======== Data excerpts

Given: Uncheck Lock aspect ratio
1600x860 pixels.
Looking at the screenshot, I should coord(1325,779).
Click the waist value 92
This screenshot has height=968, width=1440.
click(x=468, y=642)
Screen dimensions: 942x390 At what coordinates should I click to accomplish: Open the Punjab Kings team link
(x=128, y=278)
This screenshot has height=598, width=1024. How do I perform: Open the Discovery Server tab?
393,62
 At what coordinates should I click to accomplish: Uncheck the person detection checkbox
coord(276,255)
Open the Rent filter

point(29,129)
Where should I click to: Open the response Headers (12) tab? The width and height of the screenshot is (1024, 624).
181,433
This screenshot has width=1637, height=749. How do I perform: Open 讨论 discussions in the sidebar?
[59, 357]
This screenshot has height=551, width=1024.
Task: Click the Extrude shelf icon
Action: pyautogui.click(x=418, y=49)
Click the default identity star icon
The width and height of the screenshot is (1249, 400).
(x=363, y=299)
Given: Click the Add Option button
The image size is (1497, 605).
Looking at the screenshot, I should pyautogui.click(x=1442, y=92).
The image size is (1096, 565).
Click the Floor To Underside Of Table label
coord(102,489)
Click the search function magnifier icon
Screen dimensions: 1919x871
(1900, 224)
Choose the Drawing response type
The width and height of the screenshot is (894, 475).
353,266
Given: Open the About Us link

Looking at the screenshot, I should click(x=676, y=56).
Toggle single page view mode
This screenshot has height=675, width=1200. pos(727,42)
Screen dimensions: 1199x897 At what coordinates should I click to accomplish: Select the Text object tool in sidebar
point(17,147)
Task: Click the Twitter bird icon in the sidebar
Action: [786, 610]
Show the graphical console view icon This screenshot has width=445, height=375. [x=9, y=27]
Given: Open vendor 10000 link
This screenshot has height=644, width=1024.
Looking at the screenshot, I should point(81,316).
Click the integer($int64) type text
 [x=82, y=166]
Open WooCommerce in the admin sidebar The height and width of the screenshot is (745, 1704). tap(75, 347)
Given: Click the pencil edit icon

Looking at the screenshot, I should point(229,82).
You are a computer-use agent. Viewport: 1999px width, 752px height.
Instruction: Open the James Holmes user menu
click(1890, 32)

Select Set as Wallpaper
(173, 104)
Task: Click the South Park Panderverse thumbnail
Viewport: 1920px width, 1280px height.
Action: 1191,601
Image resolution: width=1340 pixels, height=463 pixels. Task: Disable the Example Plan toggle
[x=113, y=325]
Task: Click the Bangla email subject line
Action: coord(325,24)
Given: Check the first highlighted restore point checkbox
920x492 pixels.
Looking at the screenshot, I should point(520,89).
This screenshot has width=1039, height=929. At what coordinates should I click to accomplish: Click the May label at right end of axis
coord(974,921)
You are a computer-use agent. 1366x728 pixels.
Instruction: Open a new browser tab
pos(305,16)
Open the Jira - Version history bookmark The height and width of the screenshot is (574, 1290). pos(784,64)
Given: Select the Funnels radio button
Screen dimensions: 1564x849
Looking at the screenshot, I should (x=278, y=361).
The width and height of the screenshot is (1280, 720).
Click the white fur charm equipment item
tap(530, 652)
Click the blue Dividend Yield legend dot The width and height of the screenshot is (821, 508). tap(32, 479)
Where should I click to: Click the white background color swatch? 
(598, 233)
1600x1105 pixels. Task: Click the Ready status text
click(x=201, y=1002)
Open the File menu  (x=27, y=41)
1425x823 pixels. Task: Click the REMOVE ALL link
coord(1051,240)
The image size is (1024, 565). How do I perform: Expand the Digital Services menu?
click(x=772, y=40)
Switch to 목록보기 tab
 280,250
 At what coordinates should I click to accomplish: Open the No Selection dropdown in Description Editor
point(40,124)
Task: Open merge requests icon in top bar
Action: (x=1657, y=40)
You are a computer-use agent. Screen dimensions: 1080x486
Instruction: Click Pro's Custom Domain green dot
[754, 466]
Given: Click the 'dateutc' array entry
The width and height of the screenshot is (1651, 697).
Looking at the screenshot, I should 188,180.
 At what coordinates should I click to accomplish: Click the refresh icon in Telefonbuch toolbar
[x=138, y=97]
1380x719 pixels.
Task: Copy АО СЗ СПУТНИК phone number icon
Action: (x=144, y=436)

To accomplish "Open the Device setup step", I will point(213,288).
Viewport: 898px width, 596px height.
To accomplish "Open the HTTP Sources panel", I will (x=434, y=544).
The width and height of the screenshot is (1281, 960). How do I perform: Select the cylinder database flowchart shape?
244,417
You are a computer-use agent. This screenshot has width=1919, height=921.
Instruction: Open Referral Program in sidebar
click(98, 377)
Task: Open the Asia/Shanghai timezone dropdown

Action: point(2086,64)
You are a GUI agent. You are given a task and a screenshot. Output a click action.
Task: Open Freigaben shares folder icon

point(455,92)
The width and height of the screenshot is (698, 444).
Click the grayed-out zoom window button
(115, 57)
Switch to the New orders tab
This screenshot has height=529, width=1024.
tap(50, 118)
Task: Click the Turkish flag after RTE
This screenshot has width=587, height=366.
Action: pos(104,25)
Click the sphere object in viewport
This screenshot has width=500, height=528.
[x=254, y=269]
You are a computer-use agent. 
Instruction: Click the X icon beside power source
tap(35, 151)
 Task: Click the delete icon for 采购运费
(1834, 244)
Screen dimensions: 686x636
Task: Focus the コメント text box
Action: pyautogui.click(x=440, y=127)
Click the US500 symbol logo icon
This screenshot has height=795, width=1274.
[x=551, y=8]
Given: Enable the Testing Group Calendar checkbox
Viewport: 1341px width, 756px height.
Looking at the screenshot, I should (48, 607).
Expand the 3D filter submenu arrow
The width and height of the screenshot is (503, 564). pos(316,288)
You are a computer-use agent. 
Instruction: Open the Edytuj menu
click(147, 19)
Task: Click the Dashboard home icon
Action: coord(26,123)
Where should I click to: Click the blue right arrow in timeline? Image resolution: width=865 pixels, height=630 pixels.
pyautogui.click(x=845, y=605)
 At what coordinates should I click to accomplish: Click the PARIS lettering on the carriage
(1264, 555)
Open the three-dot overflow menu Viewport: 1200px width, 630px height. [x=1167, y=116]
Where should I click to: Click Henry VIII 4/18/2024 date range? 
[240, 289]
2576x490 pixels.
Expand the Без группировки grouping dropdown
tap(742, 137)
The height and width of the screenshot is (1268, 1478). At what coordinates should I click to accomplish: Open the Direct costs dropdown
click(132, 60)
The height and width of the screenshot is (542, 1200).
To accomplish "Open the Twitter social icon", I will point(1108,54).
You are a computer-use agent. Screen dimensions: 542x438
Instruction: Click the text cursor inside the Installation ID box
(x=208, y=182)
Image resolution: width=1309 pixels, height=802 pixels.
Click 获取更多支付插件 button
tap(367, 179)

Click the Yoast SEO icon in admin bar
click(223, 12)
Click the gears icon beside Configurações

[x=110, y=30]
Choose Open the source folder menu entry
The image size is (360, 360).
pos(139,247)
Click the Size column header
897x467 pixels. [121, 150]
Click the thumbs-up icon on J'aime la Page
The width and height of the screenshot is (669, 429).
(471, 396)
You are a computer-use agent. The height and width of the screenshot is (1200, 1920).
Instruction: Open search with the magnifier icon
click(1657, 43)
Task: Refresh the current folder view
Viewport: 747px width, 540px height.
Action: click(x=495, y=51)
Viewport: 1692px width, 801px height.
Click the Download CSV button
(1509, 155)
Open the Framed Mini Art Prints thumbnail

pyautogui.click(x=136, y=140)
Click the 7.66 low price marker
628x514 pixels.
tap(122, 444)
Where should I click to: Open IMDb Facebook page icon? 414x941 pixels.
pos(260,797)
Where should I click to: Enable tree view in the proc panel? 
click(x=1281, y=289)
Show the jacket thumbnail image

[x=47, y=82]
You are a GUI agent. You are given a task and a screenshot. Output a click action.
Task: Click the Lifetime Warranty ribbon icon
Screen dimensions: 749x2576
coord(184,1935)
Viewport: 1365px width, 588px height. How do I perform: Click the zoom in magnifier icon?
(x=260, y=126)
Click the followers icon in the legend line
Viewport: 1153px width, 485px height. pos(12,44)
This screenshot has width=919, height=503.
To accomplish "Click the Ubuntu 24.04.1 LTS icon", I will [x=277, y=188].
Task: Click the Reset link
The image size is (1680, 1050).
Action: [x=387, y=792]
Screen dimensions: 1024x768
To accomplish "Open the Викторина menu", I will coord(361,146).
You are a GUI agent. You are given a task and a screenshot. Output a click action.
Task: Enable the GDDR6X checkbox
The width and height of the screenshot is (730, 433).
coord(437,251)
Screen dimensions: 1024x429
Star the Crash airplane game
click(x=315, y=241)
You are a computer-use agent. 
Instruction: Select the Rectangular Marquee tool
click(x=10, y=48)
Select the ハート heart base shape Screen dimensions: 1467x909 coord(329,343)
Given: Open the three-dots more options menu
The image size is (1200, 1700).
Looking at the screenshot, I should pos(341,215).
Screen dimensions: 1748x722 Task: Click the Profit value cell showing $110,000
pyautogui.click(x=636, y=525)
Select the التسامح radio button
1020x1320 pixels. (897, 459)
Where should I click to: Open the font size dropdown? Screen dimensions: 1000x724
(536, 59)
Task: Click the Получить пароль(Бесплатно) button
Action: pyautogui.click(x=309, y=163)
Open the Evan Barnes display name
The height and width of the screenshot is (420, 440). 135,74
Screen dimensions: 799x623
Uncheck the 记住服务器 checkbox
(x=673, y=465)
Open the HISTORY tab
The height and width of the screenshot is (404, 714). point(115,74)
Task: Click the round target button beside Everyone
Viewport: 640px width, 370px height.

================

■ **Exercise objective**:
From the line holding "Star the Crash airplane game" to the end of the listing, copy every line exactly, both ends included, and add nothing.

■ **Result of the exercise**:
Star the Crash airplane game
click(x=315, y=241)
You are a computer-use agent. 
Instruction: Select the Rectangular Marquee tool
click(x=10, y=48)
Select the ハート heart base shape Screen dimensions: 1467x909 coord(329,343)
Given: Open the three-dots more options menu
The image size is (1200, 1700).
Looking at the screenshot, I should pos(341,215).
Screen dimensions: 1748x722 Task: Click the Profit value cell showing $110,000
pyautogui.click(x=636, y=525)
Select the التسامح radio button
1020x1320 pixels. (897, 459)
Where should I click to: Open the font size dropdown? Screen dimensions: 1000x724
(536, 59)
Task: Click the Получить пароль(Бесплатно) button
Action: pyautogui.click(x=309, y=163)
Open the Evan Barnes display name
The height and width of the screenshot is (420, 440). 135,74
Screen dimensions: 799x623
Uncheck the 记住服务器 checkbox
(x=673, y=465)
Open the HISTORY tab
The height and width of the screenshot is (404, 714). point(115,74)
Task: Click the round target button beside Everyone
Viewport: 640px width, 370px height.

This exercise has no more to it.